Franse postzegel met Marie Curie, die twee Nobelprijzen voor natuurkunde en scheikunde won voor haar werk aan radioactiviteit en de ontdekking van elementen
Dit toont ons aan dat het natuurlijke voorkomen van polonium voornamelijk in uraniummineralen zit. In de aardkorst is de overvloed van dit element 2. 10-10 mg/kg; op zee is de overvloed 1,5. 10-14 mg/l. De aanwezigheid van polonium-210 in oppervlaktewateren (rivieren en meren) is het gevolg van de atmosferische depositie van deze radionucliden, die worden geproduceerd door het verval van 222Rn en ook door uitspoeling uit de rotsen.

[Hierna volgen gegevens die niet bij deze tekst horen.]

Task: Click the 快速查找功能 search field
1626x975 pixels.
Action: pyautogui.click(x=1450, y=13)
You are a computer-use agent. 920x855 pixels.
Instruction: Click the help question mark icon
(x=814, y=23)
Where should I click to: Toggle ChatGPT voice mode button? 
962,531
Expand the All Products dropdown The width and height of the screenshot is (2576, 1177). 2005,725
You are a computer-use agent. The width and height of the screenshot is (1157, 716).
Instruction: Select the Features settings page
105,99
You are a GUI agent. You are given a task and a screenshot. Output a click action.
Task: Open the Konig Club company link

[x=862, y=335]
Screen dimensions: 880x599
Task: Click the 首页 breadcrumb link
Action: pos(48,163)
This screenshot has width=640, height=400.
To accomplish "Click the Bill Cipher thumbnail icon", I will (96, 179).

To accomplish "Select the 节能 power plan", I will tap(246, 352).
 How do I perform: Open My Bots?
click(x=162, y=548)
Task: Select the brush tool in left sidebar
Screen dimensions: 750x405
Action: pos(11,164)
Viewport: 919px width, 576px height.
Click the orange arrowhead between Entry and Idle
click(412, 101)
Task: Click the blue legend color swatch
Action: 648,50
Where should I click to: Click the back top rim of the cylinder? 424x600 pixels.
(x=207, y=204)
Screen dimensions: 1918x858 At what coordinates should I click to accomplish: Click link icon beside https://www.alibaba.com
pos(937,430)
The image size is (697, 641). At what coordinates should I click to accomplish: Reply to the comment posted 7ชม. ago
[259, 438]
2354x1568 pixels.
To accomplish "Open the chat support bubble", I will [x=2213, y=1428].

In ondiepe putten komt het echter van het wegslepen van regenwater en ook van het uitlogen van nabijgelegen rotsen.
Zoals reeds vermeld, is polonium onder omgevingsomstandigheden vast, heeft het een metaalachtige glans die lijkt op die van lood (het wordt als een halfmetaal beschouwd, zoals het heeft intermediaire eigenschappen tussen metalen en niet-metalen) en geleidt ook een elektrische stroom zoals metalen, maar het breekt gemakkelijk zoals metalen. niet-metalen.
Het lost goed op in zuren en vormt oplossingen met Po-ionen.2+, en kan Nox +4 bereiken in geconcentreerde oxiderende zuren. Polonium reageert ook met alkalische oplossingen (basisch) en met halogenen, waarbij halogeniden ontstaan.
O 210Po zendt voornamelijk alfadeeltjes uit met een energie van 7,6 MeV, maar zendt ook twaalf groepen langeafstandsdeeltjes uit, variërend van 8,2 tot 10,5 MeV. Polonium-alfa-emissies zijn buiten het lichaam niet gevaarlijk omdat ze een laag doordringend vermogen hebben. zoals weergegeven in de tekst Alfa-, bèta- en gammastraling, deze deeltjes kunnen zelfs niet over een vel papier gaan.
Als het echter wordt ingeslikt of ingeademd, kan het risico's opleveren, aangezien het een halfwaardetijd van 50 dagen in het lichaam heeft, wat leidt tot de ontwikkeling van longkanker. Zelfs tabaksbladeren absorberen het in de lucht aanwezige polonium door het verval van radon en absorberen het ook via de wortels. Het resultaat is dat sigaretten dit element bevatten en ertoe leiden dat hun gebruikers longkanker ontwikkelen.
Sigaretten bevatten polonium, dat longkanker kan veroorzaken
Polonium is niet alleen radioactief, maar ook erg giftig. Zozeer zelfs dat het in 2006 als gif werd gebruikt om de voormalige Russische KGB-spion Alexander Litvinenko te doden.
Maar polonium heeft ook nuttige toepassingen. Het wordt bijvoorbeeld gebruikt als een bron van neutronen wanneer het wordt gemengd of gelegeerd met beryllium. Hij was de radioactieve bron die werd gebruikt in de Rutherford-experiment, wat resulteerde in de ontdekking van de atoomstructuur en een nieuw atoommodel (lees tekst Het atoom van Rutherford).
Het wordt ook door de industrie gebruikt om statische elektriciteit te elimineren die wordt veroorzaakt door papierlaminering, kunststofproductie en het spinnen van synthetische vezels; het is verzegeld in borstels of borstels die stof verwijderen van fotografische film en cameralenzen; wordt gebruikt om de prestaties van bougies in verbrandingsmotoren te verbeteren en is zo goed mogelijk bestudeerd warmtebron voor de vervaardiging van lichtgewicht thermo-elektrische cellen die in satellieten zouden worden gebruikt kunstmatig.